In cold weather, increased calories are used to maintain body temperature. More food is therefore necessary in the winter to maintain all horses. Interestingly, feeding more hay also helps keep the horse warmer. The fermentation process that breaks down the fibrous portion of roughage is somewhat inefficient, resulting in the production of heat within the colon.

Amount Fed % Protein Total

Adult horses performing minimal exercise: 9-10 % 1.5 – 2% BW
Adult horses performing heavy exercise: 9-10% 2.0 – 3.0% BW
Pregnant mares, last trimester:3 14 -16% 1.5 – 3% BW
Early Lactation: 16% 2 – 3% BW
Older horses, > ~18 yrs.1 10-11% 1.5- 2.5% BW
Nursing foals 16% Milk/Creep feed2
Weanling foals – 1 year 14-16% 2 – 3/3.5% BW
1-3 years 12-14% 1.5 – 2.5% BW

Some breeds which still grow up to 4-5 years of age may require higher protein levels through this period, but usually no more than 12-13%.

1 Older horses
The age at which a horse is considered “old” varies. Late teens or early 20’s is average for many individuals, however, this depends on the overall condition and health.

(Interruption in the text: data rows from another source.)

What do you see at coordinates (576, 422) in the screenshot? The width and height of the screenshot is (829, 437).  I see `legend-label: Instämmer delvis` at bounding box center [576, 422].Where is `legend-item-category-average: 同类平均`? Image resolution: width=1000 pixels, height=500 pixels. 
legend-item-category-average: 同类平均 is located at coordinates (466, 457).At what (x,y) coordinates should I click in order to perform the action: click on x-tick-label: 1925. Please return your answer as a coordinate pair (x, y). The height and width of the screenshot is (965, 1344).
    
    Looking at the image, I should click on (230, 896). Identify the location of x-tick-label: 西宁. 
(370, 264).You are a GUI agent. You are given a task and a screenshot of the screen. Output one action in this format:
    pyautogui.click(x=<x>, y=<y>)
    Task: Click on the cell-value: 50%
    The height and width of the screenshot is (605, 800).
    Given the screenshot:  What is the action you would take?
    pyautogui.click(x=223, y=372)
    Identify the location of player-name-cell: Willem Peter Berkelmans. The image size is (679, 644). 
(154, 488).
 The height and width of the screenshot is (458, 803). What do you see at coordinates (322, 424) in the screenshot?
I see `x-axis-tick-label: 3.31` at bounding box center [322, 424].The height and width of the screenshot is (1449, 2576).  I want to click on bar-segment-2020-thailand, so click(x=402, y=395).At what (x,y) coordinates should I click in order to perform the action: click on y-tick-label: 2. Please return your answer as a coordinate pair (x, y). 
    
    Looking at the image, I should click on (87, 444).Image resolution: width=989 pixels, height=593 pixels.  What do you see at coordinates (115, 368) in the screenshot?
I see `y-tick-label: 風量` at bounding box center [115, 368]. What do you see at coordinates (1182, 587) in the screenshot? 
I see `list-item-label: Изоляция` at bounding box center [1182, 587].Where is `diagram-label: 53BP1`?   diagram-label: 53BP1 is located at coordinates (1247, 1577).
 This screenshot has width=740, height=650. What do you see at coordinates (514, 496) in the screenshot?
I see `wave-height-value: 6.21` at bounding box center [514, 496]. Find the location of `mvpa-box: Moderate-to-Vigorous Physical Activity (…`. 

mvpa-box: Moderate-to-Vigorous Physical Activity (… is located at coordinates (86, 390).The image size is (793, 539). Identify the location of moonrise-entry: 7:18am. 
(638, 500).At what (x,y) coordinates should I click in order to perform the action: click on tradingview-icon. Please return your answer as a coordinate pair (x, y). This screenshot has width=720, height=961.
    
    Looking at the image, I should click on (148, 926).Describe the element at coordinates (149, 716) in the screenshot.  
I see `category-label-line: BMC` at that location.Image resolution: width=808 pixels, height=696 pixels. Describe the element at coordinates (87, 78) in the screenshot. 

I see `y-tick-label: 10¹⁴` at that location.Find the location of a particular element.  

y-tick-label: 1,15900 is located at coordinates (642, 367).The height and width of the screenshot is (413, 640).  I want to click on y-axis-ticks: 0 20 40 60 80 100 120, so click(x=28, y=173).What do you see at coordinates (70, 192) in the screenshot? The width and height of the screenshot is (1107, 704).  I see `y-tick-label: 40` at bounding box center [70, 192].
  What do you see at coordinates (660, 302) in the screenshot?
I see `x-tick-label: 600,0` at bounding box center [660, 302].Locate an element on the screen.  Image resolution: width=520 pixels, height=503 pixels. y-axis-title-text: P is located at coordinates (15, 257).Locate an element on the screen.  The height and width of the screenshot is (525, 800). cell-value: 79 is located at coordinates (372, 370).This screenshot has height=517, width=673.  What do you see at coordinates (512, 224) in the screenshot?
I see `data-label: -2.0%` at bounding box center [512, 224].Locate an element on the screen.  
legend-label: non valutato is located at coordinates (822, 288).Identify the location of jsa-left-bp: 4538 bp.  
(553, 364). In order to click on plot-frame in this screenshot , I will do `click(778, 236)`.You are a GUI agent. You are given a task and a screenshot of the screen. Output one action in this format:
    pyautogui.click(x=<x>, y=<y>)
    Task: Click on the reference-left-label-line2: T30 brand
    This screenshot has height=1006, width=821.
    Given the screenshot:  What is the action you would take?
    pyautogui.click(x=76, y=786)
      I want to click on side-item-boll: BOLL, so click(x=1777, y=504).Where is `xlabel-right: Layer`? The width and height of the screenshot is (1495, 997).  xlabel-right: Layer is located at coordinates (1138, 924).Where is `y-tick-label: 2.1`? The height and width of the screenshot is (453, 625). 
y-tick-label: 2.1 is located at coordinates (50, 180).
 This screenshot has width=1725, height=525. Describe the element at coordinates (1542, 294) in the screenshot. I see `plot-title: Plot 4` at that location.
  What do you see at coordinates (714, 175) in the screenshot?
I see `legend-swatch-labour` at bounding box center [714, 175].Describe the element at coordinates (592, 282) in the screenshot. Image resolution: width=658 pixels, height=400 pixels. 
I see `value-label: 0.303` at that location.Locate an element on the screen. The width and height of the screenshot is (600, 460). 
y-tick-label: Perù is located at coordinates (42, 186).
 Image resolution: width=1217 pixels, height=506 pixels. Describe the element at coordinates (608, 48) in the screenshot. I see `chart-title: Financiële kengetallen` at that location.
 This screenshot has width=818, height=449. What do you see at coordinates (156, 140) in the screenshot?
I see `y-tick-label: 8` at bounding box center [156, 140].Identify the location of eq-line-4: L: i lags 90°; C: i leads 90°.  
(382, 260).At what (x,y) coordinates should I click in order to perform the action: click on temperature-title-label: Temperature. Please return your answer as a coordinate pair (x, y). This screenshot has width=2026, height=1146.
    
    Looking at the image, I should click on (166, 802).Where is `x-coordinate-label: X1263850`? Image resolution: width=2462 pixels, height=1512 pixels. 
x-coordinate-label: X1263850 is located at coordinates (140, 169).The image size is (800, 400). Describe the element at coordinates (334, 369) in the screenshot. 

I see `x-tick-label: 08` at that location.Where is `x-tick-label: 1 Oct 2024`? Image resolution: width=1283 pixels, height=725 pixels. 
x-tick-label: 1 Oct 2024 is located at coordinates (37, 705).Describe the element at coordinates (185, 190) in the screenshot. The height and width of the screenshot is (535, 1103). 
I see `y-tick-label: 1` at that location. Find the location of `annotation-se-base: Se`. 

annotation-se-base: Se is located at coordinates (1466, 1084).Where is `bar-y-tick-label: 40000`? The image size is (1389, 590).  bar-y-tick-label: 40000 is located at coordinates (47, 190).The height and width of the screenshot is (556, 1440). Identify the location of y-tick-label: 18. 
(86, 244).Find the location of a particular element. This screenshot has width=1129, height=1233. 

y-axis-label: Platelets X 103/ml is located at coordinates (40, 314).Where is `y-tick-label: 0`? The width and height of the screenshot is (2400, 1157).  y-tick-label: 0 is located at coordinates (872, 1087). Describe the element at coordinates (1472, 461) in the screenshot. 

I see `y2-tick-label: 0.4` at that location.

Many older horses continue to perform well into their 20’s. Older horses require slightly higher protein levels and different levels of some vitamins and minerals. Dental and digestive efficiency decreases as well.

To offset these factors, feeds have been designed specifically for geriatric individuals. These are usually complete feeds that are formulated in a specialized pellet that is easily chewed and easily digested if chewing is inadequate. Some horses may eat pelleted rations too quickly and suffer bouts of choke. This can be prevented by softening the pellets into a mash prior to feeding. Feeding smaller meals more often will also improve digestive efficiency in older horses.

2 Foals
Nursing foals should be offered small amounts of grain as early as 2-3 weeks via a creep feeder or in some way that safely prohibits access by the mare. Most foals will begin eating hay or grass with their dams. Foals should be consuming as close to an adequate ration of solid food as possible prior to weaning to avoid weight loss when separated from the mare.

3 Pregnant mares
The weight gain by a growing foal in utero during the first 8 months of gestation is minimal. Nutritional requirements for protein and energy of both mare and foal are readily met by a maintenance ration during this phase. During the last 3 months of gestation, the foal gains approximately 1 pound per day. Some mares will maintain good apparent condition during this time on forages alone, however, other nutrients will be lacking, especially for the foal. The protein, energy, vitamin and mineral content of the mare’s diet must be increased during this time period. Feeds specifically designed for broodmares in late gestation should be used during this time. Lactation requires more energy than any other activity of the horse except racing. Mares produce 3 gallons of milk or more per day of lactation. Milk production peaks at about one month and then gradually declines in volume and nutrient content. By 4-5 months of age, foals will acquire most of their nutritional requirements from solid food.

Exercising horses require increased amounts of energy but rarely increased levels of protein. Frequent, strenuous exercise such as racing or polo may cause enough muscle damage in some horses such that increased dietary protein may be necessary to maintain performance and condition.